About eighteen months ago, I shifted my life around so that I could spend less time on my lifetime activities in the publishing business and dedicate more time to addressing climate change.

I started out concerned about global warming; that was the catalyst. I quickly learned that the CO2 humans are putting into the atmosphere, primarily by burning fossil fuels, is the biggest cause of the problem and that effectively taxing fossil fuels, making them less commercially attractive compared to energy sources that don’t add to the CO2 load, was the first most obvious solution.

 

CO2 WILL DESTROY CIVILIZATION AS WE KNOW IT

 

The first thing to take on board is the unique nature of the CO2 problem among all our environmental challenges. The CO2 load we’ve already created will inexorably warm the planet. That will melt ice and raise sea levels and it will also increase disruption of normal weather patterns and foster more frequent extreme weather events. It could eventually (or even shortly) result in an uncontrolled methane release which will make things get hotter even faster. But, long before that, the sea level rise and the weather disruption will create climate refugees and food shortages that will overwhelm civil society.

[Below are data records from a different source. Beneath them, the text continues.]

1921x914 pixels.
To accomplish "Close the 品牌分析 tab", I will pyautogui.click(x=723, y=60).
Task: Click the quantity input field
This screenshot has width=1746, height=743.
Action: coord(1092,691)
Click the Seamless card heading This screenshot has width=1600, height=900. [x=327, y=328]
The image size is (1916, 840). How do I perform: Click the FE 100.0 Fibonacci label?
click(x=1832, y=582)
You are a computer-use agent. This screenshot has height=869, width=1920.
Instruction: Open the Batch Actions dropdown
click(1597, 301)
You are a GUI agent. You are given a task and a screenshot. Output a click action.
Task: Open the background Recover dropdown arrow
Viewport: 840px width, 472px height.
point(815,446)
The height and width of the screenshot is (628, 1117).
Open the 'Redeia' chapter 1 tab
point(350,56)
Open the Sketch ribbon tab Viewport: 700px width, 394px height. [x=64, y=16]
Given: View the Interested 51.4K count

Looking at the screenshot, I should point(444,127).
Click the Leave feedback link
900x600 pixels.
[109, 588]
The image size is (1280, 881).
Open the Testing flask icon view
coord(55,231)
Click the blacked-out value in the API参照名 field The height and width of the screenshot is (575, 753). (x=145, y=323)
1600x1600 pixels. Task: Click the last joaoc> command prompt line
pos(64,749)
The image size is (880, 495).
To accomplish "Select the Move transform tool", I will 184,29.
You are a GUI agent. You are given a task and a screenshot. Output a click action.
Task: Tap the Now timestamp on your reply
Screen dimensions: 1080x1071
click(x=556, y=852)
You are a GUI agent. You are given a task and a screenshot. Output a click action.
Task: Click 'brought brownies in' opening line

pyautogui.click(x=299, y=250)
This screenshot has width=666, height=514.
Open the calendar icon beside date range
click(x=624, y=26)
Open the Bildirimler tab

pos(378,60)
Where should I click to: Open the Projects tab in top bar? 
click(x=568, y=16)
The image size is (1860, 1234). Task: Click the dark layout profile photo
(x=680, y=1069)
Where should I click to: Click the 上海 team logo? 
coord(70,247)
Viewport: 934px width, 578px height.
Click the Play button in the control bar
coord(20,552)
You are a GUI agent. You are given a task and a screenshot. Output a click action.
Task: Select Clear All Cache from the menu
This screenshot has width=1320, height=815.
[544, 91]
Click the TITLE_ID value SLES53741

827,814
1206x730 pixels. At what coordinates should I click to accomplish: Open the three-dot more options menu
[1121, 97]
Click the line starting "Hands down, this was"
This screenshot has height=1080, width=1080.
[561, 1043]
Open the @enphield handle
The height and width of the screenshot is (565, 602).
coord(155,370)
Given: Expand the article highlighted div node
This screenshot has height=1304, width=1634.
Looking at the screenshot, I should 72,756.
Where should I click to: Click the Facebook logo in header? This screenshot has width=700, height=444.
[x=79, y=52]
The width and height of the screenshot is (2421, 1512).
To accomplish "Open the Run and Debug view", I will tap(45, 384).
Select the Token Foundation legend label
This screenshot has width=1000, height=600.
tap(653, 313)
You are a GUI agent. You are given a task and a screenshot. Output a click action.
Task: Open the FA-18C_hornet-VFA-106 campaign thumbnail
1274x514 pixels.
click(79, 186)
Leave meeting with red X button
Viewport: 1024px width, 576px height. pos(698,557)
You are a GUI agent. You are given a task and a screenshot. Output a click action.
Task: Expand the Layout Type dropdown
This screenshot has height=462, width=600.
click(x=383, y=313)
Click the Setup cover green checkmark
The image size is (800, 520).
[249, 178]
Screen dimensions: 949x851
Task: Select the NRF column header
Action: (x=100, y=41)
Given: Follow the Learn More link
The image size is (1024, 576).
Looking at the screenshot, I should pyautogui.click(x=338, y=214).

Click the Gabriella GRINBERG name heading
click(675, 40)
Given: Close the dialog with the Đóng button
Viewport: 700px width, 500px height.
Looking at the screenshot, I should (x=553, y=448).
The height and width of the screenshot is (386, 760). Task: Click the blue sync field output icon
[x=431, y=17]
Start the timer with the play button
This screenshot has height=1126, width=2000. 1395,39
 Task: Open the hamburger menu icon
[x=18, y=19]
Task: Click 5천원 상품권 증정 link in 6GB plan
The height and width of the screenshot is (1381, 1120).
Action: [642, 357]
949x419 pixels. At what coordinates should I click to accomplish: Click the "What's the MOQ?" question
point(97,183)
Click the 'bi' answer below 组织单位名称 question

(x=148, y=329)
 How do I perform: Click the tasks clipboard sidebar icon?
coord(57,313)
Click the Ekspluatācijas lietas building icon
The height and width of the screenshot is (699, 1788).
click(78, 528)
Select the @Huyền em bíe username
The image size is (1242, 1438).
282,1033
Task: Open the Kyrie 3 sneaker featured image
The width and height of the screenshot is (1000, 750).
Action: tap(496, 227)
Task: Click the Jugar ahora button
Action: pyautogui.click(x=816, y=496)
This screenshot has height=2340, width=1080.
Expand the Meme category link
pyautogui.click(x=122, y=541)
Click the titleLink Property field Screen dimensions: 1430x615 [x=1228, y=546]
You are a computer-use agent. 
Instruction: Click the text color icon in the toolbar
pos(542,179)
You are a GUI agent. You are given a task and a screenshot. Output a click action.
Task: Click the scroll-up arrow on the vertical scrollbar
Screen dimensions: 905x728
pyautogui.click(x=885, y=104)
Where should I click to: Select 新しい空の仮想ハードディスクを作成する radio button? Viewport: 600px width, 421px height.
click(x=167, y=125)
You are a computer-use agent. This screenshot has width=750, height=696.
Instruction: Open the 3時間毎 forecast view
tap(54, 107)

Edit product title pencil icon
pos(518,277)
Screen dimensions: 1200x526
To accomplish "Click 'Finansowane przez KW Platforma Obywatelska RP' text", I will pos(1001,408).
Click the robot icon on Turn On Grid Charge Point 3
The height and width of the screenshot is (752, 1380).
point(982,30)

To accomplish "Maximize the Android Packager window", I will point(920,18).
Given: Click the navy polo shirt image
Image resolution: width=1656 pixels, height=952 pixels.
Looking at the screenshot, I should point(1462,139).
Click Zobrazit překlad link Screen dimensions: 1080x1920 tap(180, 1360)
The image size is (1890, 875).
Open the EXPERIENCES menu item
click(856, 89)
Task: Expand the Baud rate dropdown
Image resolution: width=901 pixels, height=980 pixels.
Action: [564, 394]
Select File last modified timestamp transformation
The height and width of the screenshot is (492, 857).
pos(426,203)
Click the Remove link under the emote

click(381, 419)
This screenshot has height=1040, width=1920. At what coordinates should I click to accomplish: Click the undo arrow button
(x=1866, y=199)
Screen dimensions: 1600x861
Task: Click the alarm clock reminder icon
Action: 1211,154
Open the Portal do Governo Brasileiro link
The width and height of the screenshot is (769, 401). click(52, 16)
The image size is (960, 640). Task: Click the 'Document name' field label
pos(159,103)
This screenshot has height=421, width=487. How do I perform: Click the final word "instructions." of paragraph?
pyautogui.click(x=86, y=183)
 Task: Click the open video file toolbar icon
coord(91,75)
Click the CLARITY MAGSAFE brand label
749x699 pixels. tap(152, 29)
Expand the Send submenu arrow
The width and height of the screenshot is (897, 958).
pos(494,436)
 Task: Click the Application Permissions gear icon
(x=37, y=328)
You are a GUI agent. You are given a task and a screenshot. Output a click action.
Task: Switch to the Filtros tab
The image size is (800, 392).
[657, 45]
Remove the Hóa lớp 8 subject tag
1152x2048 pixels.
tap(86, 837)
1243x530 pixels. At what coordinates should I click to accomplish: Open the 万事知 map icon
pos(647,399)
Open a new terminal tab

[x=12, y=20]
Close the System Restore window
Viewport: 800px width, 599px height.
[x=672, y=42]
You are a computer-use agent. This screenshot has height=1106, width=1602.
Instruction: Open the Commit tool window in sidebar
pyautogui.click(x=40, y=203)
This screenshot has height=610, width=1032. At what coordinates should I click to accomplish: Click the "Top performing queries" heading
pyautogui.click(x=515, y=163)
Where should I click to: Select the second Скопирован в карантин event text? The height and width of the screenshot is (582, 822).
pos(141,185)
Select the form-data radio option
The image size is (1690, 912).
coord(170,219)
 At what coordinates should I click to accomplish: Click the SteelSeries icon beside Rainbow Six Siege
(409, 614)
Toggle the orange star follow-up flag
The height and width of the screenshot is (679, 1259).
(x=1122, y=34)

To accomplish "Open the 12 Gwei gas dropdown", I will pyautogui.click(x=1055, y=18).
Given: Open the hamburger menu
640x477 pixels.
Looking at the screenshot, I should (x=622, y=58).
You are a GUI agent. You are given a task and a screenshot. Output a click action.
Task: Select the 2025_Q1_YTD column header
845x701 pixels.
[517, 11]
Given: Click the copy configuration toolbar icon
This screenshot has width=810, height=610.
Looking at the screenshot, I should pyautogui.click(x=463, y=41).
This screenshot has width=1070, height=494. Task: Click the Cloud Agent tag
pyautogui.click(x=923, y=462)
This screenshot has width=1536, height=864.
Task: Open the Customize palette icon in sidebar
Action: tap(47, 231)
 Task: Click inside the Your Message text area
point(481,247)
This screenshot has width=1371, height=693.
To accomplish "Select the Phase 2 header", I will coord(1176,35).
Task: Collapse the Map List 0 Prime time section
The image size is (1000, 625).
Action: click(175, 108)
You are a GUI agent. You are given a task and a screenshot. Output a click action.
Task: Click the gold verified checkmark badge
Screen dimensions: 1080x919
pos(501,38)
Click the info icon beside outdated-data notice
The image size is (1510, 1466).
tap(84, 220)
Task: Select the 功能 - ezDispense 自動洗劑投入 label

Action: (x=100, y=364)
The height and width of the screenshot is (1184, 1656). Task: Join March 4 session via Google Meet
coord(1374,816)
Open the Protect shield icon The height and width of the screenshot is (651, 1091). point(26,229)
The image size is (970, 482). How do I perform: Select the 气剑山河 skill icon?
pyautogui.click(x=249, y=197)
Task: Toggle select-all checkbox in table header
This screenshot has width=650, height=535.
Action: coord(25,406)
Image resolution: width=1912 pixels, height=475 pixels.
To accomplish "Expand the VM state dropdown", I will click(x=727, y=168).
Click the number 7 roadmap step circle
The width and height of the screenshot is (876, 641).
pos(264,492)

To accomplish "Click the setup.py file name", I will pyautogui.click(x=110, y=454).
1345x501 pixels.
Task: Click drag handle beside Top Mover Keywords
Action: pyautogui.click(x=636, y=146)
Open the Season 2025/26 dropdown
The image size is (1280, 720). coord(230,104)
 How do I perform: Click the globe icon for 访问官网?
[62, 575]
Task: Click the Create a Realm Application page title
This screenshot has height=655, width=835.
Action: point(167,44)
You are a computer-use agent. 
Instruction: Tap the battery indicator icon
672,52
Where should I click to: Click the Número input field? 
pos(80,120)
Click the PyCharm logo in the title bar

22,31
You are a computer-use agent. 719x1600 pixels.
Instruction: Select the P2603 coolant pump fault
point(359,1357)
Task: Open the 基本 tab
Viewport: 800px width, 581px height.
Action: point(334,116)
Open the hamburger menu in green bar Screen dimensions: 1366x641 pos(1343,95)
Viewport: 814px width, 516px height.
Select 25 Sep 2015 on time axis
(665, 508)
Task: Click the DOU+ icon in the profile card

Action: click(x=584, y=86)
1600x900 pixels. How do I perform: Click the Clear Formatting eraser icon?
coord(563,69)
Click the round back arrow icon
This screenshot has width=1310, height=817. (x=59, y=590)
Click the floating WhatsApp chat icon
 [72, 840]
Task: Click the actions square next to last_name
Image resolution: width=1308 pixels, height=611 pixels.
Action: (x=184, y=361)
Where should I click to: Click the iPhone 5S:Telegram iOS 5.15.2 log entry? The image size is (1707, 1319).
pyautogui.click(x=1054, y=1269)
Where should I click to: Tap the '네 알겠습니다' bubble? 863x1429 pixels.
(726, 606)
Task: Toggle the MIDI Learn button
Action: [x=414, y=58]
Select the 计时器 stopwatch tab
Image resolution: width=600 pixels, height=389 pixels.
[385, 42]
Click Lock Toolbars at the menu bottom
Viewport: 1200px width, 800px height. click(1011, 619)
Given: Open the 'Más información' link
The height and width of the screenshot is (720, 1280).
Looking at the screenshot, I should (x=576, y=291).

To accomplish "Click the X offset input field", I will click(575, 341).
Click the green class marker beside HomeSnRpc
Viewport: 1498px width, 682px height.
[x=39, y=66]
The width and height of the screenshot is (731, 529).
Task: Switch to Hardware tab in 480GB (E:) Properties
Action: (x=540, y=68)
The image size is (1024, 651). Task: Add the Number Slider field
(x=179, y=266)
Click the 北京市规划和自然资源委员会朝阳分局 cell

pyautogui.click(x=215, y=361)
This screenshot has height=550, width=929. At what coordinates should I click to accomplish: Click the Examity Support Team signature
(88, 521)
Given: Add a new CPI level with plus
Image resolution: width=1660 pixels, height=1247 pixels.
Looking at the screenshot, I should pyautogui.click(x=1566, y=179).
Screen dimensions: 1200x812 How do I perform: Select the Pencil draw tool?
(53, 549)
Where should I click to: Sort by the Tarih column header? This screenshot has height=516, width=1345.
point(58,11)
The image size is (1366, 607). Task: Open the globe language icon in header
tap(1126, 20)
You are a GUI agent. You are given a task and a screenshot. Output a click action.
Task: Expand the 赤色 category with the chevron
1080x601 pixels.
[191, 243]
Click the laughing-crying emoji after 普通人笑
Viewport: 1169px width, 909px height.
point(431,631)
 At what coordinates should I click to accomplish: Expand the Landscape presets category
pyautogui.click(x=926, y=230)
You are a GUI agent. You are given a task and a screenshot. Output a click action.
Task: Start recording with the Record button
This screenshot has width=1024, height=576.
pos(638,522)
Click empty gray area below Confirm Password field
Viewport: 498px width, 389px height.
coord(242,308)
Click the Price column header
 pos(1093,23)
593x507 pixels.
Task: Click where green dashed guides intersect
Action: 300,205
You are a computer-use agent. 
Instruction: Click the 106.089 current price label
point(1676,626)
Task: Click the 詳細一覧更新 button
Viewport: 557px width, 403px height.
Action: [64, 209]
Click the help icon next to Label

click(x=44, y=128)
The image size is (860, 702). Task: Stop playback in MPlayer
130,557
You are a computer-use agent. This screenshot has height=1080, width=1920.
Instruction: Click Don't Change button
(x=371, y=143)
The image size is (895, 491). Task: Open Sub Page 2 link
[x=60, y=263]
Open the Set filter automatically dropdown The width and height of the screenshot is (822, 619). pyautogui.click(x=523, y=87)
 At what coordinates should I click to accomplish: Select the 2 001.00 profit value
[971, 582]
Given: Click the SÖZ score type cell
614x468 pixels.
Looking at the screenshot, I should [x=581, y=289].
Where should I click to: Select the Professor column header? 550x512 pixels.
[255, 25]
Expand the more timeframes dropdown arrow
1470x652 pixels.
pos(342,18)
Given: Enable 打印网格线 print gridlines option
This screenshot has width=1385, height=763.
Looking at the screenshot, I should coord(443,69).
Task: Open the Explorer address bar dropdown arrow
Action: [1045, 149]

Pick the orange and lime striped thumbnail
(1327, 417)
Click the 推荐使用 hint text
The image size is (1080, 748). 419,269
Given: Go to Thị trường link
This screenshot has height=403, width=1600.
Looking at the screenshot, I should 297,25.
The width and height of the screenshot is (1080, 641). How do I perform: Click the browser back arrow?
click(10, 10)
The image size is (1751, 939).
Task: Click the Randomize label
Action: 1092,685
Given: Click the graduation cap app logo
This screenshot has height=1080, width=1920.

So Fact Number One is: CO2 has the unique capability — even the likelihood — of killing enough of us and disrupting weather patterns sufficiently to destroy civilization. Plastic in the ocean won’t do that. Six Fukshimas — or even ten or twelve — wouldn’t do that. But CO2 will. It is Enemy Number One.

 

PUTTING A PRICE ON CARBON IS THEREFORE ESSENTIAL

 

The challenges of both curtailing the deposits of new CO2 and somehow removing existing CO2 from the ecosystem absolutely require that we “put a price on carbon”. The economists’ framing for this is that the negative effects of CO2 are “externalities” — costs we bear from burning carbon that are not “priced in” to the fuel itself. There are market-dedicated Republicans who recognize this as a “market distortion”; the “costs” of the CO2 are not accounted for so the market doesn’t “work”. Somehow or other, although we have never done it, we now have to put the societal cost of CO2 into the price of the carbon we burn.  Virtually everybody who is aware of the CO2 load problem and the need to reduce fossil fuel consumption accepts the simple principle: “we have to put a price on carbon”.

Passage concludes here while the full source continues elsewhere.